Lo que el ojo no ve…
Pisa el pedal
del acelerador y el descapotable, lejos de encabritarse, sube de velocidad
pegándose más al asfalto de manera suave, muy suave.
Saca la
papelina del bolsillo y sin dejar de reír, suelta el volante, la desenvuelve y
se agacha para poder esnifarla.
Levanta la
cabeza y ve a un niño salido de la nada, en mitad del asfalto y con una paloma
en brazos.
El niño se
gira.
Volantazo.
Por qué poco,
piensa, antes de precipitarse contra el portal de aquel viejo edificio.
El tirador
sale de portal a tiempo de ser atropellado por un deportivo rojo.
Le joden los
deportivos rojos.
El arma en sus
manos se dispara y la bolsa de lona aterriza dentro del vehículo. Con las
piernas rotas y un disparo en el costado y Dios sabe que más, yace despatarrado
sobre el empedrado.
El niño echa a
correr calle abajo y se pierde en la sombra de los soportales.
Tiene una
historia que contar.
El conductor
baja del descapotable a duras penas. Le tiemblan las piernas. Rodea el montón
de chatarra y mira el cuerpo del tío que acaba de atropellar. A su lado hay una
pistola.
No sabe porqué
lo hace, pero lo hace.
Quizás porque
es un gilipollas.
Quizás por la
coca.
El caso es que
lo hace.
Se agacha y
coge el arma y cuando quiere darse cuenta, una docena de disparos impactan en
su cuerpo.
Ejecuta una
danza extraña antes de reventar contra el asfalto.
Otro vehículo,
esta vez un sedan oscuro con los cristales tintados, se detiene junto al
portal.

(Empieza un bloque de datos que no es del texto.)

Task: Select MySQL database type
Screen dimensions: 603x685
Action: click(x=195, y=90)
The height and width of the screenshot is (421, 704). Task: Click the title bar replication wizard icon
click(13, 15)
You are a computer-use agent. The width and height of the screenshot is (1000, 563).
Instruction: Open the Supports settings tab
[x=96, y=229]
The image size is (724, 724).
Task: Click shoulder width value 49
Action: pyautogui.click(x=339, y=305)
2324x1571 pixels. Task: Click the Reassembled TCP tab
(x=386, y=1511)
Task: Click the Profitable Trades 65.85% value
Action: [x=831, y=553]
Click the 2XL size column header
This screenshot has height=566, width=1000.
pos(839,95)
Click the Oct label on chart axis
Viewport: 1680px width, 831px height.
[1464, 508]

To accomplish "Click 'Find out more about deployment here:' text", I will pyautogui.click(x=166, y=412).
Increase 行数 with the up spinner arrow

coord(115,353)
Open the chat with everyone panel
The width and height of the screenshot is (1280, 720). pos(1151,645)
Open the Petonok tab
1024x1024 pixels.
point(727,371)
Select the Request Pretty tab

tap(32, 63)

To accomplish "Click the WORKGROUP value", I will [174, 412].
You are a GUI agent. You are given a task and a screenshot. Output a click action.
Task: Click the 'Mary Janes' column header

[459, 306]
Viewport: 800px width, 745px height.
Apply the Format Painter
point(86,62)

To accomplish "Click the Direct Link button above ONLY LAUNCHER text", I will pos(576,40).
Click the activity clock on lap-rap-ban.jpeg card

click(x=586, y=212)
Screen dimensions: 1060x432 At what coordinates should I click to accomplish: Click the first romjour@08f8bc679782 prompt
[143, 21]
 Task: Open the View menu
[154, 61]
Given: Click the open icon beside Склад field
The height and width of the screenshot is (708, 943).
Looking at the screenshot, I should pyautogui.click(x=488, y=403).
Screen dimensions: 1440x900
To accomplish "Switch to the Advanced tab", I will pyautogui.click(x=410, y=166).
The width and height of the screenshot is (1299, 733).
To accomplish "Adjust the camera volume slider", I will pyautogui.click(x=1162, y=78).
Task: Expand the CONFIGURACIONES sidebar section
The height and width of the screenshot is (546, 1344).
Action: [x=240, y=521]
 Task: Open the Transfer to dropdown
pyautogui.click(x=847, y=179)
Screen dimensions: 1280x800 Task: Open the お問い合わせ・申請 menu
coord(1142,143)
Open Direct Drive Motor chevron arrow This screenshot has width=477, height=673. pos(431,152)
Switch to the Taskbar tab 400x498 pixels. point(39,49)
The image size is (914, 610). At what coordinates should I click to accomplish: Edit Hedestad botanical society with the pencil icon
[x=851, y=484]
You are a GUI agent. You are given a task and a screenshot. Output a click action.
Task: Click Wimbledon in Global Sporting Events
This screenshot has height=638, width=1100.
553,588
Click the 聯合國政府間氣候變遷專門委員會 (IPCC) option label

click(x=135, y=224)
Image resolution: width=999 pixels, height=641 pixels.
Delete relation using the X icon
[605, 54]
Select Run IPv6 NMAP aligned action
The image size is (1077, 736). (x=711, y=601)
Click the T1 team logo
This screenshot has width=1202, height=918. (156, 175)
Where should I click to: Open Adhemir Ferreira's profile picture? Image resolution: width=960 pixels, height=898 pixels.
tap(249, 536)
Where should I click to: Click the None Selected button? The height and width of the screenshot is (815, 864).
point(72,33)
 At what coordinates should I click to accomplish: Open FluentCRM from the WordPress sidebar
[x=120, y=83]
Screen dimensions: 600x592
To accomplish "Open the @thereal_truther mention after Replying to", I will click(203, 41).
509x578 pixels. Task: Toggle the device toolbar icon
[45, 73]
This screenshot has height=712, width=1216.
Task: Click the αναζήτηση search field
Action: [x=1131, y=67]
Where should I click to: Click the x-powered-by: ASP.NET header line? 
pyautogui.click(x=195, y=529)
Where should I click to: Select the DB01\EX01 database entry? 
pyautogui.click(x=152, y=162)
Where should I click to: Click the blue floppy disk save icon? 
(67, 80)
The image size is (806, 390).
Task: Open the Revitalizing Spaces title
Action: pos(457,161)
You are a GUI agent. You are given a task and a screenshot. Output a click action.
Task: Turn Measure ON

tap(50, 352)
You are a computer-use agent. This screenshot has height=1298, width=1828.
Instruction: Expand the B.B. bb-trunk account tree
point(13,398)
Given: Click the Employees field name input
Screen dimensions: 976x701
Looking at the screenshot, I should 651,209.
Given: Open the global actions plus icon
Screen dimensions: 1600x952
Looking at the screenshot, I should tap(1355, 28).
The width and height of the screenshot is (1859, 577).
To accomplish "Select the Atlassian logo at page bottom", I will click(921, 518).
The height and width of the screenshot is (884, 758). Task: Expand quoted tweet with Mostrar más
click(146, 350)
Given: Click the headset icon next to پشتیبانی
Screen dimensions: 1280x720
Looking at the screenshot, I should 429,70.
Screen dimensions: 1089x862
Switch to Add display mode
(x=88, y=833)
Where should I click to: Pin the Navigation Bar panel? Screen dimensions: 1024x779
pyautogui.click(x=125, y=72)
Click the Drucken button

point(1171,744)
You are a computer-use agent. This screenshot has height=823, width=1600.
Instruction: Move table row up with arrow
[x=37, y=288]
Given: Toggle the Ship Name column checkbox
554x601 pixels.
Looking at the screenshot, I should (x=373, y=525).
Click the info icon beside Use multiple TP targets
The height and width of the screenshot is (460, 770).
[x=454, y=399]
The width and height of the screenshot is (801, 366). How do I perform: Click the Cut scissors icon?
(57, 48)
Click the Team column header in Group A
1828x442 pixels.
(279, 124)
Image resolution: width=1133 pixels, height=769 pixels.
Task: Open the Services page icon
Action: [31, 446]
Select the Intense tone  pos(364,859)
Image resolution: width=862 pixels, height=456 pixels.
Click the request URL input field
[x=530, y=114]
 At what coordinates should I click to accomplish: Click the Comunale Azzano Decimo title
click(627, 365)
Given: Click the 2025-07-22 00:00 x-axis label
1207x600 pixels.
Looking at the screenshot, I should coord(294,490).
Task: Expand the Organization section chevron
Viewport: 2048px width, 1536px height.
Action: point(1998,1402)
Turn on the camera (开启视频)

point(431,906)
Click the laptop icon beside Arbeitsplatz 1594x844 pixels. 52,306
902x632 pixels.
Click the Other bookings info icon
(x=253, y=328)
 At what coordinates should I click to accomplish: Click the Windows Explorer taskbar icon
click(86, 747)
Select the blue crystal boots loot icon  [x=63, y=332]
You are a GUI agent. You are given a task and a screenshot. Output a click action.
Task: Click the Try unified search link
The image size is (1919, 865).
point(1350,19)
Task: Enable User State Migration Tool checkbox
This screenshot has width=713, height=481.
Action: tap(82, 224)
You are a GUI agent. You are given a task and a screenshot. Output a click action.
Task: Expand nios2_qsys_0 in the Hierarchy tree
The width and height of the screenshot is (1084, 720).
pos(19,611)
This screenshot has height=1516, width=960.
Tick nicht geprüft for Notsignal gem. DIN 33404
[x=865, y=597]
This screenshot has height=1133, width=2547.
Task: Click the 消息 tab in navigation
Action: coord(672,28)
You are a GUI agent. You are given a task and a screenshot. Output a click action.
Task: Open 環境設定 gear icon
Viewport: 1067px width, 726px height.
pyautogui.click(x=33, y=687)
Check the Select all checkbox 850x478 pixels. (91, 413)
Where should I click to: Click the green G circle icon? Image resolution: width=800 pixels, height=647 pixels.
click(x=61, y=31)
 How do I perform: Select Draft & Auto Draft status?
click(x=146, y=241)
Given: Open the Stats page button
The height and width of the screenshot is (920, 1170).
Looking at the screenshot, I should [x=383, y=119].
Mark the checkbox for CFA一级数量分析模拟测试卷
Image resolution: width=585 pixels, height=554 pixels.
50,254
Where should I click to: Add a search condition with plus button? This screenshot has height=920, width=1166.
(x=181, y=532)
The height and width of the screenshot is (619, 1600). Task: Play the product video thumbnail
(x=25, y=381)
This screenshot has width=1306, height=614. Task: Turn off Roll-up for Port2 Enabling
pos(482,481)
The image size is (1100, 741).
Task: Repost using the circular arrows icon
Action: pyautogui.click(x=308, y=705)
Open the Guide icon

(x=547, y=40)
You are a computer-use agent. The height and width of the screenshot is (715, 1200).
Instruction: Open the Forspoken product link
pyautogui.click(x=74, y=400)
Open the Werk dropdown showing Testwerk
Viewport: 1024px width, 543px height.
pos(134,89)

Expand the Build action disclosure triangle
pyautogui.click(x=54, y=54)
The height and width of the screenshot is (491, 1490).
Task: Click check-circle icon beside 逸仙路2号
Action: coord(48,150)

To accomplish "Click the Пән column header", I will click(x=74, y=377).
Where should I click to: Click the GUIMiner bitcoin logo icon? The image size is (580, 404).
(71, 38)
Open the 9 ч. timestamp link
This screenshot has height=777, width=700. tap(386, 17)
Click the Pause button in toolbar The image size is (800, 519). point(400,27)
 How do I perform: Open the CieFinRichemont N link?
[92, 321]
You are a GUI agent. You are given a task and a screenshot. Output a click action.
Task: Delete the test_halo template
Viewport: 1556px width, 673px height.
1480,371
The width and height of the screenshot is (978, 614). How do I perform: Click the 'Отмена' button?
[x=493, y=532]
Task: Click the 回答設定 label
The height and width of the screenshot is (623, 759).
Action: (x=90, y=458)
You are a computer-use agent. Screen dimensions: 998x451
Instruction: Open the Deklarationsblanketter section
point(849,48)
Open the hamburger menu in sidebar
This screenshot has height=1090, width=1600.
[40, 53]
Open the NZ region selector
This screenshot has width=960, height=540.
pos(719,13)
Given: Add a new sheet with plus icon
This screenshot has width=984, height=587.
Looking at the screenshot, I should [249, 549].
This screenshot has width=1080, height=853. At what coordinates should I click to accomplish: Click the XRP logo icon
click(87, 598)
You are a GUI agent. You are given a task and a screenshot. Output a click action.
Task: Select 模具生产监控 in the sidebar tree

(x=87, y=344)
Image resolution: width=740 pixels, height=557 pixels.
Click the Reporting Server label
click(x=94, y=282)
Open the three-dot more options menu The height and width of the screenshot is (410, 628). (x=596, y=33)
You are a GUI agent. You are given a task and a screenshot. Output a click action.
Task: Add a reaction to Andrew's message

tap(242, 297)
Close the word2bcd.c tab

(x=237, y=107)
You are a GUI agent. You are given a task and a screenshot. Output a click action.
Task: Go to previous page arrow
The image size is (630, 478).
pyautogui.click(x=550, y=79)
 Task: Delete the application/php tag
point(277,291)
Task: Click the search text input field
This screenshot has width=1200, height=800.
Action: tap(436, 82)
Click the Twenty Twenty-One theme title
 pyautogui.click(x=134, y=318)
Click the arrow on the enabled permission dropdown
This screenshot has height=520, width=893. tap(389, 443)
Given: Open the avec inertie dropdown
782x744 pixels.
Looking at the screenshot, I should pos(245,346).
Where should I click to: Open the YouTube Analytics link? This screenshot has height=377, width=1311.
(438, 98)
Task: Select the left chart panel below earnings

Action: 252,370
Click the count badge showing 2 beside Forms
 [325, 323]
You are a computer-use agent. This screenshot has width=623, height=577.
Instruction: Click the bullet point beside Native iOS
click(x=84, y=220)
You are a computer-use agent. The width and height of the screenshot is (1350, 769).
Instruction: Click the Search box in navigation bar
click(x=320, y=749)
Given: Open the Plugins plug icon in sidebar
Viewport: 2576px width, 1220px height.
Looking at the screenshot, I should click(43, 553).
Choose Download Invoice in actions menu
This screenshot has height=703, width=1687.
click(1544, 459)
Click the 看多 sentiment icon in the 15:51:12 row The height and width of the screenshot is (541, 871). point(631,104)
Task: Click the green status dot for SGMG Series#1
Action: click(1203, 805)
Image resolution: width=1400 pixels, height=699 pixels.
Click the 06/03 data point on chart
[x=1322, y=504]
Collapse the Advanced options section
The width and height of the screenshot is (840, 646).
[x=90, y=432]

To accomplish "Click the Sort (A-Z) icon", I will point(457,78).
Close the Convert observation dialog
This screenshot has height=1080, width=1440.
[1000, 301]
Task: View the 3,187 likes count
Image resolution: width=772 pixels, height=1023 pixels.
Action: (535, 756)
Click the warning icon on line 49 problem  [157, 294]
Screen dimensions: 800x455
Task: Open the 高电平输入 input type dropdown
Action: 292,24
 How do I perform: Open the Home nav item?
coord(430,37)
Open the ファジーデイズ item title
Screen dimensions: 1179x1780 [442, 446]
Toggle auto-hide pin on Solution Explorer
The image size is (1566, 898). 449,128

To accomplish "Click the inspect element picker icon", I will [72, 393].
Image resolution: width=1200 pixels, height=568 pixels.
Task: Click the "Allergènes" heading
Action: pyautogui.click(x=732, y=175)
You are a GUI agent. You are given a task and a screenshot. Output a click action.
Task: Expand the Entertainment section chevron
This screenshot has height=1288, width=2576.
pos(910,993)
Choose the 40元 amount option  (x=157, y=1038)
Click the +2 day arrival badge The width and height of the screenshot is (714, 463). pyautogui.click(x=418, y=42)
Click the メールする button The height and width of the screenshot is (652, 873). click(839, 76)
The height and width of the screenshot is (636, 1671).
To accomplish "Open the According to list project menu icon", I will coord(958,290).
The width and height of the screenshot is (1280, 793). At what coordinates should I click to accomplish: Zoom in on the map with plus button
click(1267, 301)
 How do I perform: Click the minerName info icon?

Meten al hombre en mangas de camisa de un empujón y desaparecen en
cuestión de segundos.
Los dos
gorilas, sin guardar sus armas, se acercan y comprueban el desaguisado.
El hombre
abatido esta muerto.
Enfundan las
pistolas. Uno de ellos enciende un pitillo.
Este otro
vive, dice el del cigarrillo.
Pobre
desgraciado.
Mala suerte.
Sí, mala
suerte. Avisaré a una ambulancia.
El tirador
yace en el suelo.
Antes de
perder la conciencia mira el cielo. Una paloma atraviesa el espacio trazando
una parábola que le obliga a torcer el cuello en un doloroso esfuerzo.